Follow these steps for perfect results
chicken breasts
whole
corn tortillas
cut into squares
cream of chicken soup
cream of mushroom soup
lowfat milk
onion
minced fine
green chili salsa
mild
Cheddar cheese
grated
Steam chicken breasts until tender.
Debone chicken and cut into pieces.
Cut corn tortillas into 1-inch squares.
Mix cream of chicken soup, cream of mushroom soup, lowfat milk, onion, and green chili salsa in a bowl.
Spray a 9x13 inch pyrex baking dish with cooking spray.
Pour 2 tablespoons of broth in the bottom of the dish.
Layer tortillas, chicken, and soup mixture in the dish.
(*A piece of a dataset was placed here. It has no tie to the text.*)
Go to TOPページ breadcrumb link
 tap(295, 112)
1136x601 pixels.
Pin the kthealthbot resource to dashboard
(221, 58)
Repeat layers.
Top with grated Cheddar cheese.
Let stand in the refrigerator overnight (24 hours).
Bake at 300 degrees Fahrenheit for 1 to 1 1/2 hours until bubbly and golden brown.
Serve hot.
Expert advice for the best results
Add a layer of black beans for extra flavor and nutrition.
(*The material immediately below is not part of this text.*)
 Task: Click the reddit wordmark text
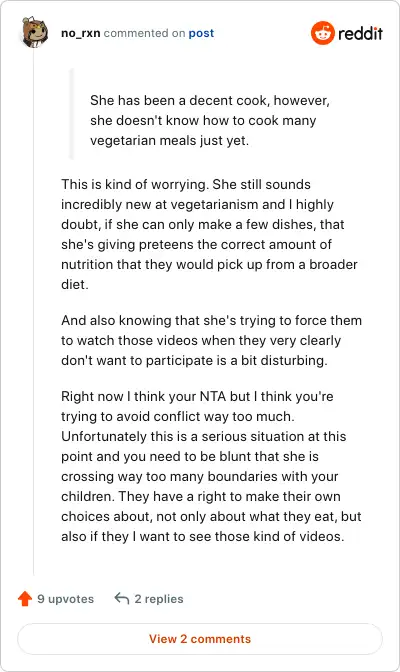[x=360, y=33]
Use rotisserie chicken to save time.
Adjust the amount of green chili salsa to your preferred spice level.
Everything you need to know before you start
20 minutes
Can be assembled a day ahead.
Serve in a baking dish or portion onto individual plates.
Serve with a dollop of sour cream or guacamole.
Garnish with chopped cilantro.
Pairs well with the creamy texture and mild spice.
Discover the story behind this recipe
A popular comfort food dish.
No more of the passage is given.